The impact of disease on the Americas was arguably numerically larger than actual colonization, and the initial wave (say, 1492-1520) probably wasn't very intentional. So yeah, that particular experience doesn't give anyone "more authority or importance today".

But colonization, first by the Spanish and later by northern Europeans, was literally a war whose goal was frequently the complete annihilation of the population already in the Americas. It was a brutal, vicious war (that in a number of senses continues to the present day), and suffering through that does, under most western-ish moral philosophies, give you some status that you otherwise would not have.

Welcome to history and prehistory. Brutality was common and limited only by power imbalances between the conqueror and the conquered. The remarkable thing about the European conquests was that the power difference had become tremendous after tens of millennia of isolation, which allowed the Europeans to visit unprecedented brutality on the native peoples. It wasn’t that the Europeans were uniquely evil, but uniquely powerful relative to those they conquered.

> suffering through that does, under most western-ish moral philosophies, give you some status that you otherwise would not have.
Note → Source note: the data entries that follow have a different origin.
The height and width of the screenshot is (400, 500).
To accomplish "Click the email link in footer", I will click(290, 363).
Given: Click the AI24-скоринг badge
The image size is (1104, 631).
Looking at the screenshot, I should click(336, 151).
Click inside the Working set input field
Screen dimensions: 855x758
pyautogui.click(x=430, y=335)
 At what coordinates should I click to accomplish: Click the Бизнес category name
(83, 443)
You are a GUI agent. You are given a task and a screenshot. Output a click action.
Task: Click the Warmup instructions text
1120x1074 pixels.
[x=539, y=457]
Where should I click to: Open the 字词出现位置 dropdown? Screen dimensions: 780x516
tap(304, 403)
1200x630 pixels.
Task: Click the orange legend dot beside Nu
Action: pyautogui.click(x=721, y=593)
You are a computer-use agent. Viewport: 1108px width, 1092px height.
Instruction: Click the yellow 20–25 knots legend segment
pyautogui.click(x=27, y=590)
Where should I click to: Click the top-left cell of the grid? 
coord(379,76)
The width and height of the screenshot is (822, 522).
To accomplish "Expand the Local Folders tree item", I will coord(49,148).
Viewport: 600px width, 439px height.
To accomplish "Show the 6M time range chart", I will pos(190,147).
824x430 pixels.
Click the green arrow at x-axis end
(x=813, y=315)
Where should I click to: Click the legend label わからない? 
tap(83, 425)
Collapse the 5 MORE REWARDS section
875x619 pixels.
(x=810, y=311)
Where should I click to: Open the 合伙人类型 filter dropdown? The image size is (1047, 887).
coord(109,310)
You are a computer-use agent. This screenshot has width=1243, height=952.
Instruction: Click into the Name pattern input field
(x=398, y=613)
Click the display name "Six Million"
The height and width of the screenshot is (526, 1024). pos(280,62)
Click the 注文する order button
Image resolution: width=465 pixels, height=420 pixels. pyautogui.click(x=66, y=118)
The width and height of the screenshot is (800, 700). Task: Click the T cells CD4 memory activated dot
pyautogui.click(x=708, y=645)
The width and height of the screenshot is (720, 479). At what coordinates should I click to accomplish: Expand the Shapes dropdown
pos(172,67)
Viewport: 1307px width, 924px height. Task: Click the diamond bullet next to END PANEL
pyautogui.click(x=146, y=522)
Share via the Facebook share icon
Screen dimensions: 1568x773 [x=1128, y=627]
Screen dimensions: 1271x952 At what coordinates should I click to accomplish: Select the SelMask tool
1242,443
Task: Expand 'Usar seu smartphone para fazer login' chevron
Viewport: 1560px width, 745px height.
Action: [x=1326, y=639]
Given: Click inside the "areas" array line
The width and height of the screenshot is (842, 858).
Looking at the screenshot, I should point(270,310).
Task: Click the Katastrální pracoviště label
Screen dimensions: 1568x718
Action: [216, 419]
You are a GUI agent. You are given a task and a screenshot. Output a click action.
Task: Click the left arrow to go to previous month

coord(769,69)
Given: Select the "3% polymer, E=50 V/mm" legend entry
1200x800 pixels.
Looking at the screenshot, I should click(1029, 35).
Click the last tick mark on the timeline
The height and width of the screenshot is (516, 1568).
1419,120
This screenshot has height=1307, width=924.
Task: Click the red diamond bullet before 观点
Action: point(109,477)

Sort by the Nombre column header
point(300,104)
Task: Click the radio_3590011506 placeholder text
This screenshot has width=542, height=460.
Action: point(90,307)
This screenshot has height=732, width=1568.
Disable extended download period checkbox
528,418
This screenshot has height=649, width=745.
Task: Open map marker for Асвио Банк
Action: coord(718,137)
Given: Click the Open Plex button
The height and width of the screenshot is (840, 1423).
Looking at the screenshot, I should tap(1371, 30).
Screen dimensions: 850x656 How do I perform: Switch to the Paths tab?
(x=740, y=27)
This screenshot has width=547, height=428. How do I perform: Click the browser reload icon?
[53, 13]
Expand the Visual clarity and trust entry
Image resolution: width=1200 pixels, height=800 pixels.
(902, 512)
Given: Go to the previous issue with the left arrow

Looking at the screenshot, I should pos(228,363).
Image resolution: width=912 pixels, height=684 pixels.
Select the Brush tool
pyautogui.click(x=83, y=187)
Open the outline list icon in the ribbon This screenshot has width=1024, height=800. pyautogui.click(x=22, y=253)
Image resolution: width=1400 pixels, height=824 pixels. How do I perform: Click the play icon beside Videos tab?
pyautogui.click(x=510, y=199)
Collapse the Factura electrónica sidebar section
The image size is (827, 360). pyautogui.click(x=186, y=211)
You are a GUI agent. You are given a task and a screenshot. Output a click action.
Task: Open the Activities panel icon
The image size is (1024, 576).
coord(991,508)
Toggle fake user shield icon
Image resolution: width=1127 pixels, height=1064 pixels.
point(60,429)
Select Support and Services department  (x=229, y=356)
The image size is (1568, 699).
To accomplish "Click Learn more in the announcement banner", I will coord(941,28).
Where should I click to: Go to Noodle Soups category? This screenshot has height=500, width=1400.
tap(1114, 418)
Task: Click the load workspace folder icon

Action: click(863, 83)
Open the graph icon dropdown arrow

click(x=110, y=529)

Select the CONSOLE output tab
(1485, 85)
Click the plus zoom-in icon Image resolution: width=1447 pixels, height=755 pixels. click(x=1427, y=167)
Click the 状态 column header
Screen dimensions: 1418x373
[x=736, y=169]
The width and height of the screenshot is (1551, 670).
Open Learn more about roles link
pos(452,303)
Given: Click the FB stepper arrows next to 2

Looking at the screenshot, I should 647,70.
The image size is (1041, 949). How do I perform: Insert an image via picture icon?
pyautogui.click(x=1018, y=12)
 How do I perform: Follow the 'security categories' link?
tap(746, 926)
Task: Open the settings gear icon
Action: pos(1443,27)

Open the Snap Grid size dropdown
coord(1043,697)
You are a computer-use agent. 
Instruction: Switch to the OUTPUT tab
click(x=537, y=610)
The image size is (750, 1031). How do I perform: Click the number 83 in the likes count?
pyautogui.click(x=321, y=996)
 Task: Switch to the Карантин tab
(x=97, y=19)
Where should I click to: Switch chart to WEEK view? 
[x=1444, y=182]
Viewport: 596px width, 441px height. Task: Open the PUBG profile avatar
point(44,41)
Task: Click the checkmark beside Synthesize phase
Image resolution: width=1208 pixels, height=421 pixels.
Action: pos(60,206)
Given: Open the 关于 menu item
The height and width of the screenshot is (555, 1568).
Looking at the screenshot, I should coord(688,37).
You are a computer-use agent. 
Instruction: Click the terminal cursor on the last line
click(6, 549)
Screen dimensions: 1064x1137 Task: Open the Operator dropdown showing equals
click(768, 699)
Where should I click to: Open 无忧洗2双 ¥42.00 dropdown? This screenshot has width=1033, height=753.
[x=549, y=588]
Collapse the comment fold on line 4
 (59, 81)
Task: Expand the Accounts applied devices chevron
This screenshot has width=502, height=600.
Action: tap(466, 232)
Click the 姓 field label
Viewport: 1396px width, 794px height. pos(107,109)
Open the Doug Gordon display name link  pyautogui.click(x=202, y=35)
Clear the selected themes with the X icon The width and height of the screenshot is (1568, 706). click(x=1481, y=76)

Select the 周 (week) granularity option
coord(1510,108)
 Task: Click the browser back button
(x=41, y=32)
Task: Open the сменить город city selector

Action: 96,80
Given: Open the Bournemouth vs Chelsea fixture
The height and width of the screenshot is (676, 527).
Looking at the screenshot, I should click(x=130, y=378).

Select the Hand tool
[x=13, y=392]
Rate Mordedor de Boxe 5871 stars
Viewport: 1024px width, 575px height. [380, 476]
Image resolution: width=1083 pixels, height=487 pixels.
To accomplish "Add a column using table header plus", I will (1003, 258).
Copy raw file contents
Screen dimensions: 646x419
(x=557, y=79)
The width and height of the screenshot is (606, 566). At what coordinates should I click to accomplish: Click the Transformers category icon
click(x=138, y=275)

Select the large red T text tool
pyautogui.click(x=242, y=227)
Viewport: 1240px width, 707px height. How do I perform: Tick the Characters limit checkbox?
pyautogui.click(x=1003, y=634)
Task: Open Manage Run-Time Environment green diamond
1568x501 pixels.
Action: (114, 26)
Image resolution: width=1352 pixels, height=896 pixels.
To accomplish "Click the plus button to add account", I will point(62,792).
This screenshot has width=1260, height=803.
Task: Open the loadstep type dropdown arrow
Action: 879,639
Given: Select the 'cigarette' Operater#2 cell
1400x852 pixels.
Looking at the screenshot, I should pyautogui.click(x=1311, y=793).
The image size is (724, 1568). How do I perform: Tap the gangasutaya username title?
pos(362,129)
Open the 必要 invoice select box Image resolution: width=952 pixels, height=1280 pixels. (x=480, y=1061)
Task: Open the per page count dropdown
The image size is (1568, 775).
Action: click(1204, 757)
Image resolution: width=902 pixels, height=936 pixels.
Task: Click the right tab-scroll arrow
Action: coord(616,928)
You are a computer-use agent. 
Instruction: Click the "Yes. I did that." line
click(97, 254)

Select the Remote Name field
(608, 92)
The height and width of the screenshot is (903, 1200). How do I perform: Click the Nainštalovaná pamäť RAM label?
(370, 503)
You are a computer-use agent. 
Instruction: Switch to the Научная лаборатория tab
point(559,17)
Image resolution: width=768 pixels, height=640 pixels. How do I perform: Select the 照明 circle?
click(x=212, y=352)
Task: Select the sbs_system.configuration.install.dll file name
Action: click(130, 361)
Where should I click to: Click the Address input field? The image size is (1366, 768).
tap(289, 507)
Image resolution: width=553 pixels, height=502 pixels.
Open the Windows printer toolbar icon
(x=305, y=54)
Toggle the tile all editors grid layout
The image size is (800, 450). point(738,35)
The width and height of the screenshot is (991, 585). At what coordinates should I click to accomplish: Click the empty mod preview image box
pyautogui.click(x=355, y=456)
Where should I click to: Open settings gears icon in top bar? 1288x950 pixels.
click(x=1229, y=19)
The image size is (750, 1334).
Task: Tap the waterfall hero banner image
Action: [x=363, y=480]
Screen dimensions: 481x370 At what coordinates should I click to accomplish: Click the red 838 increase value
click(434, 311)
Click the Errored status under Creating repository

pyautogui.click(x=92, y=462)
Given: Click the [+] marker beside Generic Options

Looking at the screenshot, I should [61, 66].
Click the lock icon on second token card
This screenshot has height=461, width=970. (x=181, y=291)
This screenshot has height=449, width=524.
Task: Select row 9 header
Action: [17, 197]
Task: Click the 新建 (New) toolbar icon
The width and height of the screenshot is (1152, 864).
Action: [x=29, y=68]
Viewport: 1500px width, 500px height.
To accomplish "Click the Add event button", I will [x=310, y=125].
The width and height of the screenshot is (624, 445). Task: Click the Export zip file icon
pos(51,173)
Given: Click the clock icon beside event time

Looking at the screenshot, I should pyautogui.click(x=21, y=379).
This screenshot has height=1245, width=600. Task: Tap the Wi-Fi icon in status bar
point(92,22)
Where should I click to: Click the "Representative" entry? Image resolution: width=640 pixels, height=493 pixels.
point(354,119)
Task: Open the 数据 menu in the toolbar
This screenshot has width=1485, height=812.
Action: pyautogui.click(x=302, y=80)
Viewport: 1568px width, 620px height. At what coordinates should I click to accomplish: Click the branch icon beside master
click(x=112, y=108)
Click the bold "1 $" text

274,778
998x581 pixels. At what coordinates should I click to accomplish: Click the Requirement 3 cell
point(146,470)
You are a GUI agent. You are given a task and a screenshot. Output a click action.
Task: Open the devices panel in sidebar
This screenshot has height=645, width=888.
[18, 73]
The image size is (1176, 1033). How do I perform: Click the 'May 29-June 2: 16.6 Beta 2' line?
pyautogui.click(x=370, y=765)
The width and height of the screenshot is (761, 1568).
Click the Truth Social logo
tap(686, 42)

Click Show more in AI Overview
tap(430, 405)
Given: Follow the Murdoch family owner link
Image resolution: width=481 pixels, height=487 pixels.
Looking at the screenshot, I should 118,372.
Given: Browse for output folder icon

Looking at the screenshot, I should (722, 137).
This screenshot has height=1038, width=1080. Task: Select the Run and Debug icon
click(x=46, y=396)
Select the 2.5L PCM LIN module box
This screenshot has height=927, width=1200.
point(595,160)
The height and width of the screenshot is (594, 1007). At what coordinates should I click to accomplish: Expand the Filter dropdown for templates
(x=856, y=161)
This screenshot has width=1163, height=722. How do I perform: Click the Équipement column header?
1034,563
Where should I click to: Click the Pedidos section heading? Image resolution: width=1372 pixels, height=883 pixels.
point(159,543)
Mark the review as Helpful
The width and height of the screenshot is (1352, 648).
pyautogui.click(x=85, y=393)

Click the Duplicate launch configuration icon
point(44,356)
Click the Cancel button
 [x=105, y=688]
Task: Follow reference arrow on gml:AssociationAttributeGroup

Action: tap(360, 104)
This is an interesting point, but I don’t think the common belief is “indigenous have moral title to the land due to great suffering”, but rather due to “they were the first people in the land at recorded history” so in our collective psyche we errantly assume they must’ve been the first there ever. I deed, if it were merely “suffering” then surely their disease experience alone would suffice? These are at least the reasons I’ve commonly heard, including from people in this thread.

And so what? Disease kills people. What exactly are we to do about it. Your ancestors being more susceptible to some disease doesn't make you special.
What I wrote:

> The impact of disease [ ... ] So yeah, that particular experience doesn't give anyone "more authority or importance today".

What we could do is read a little more carefully, just for starters.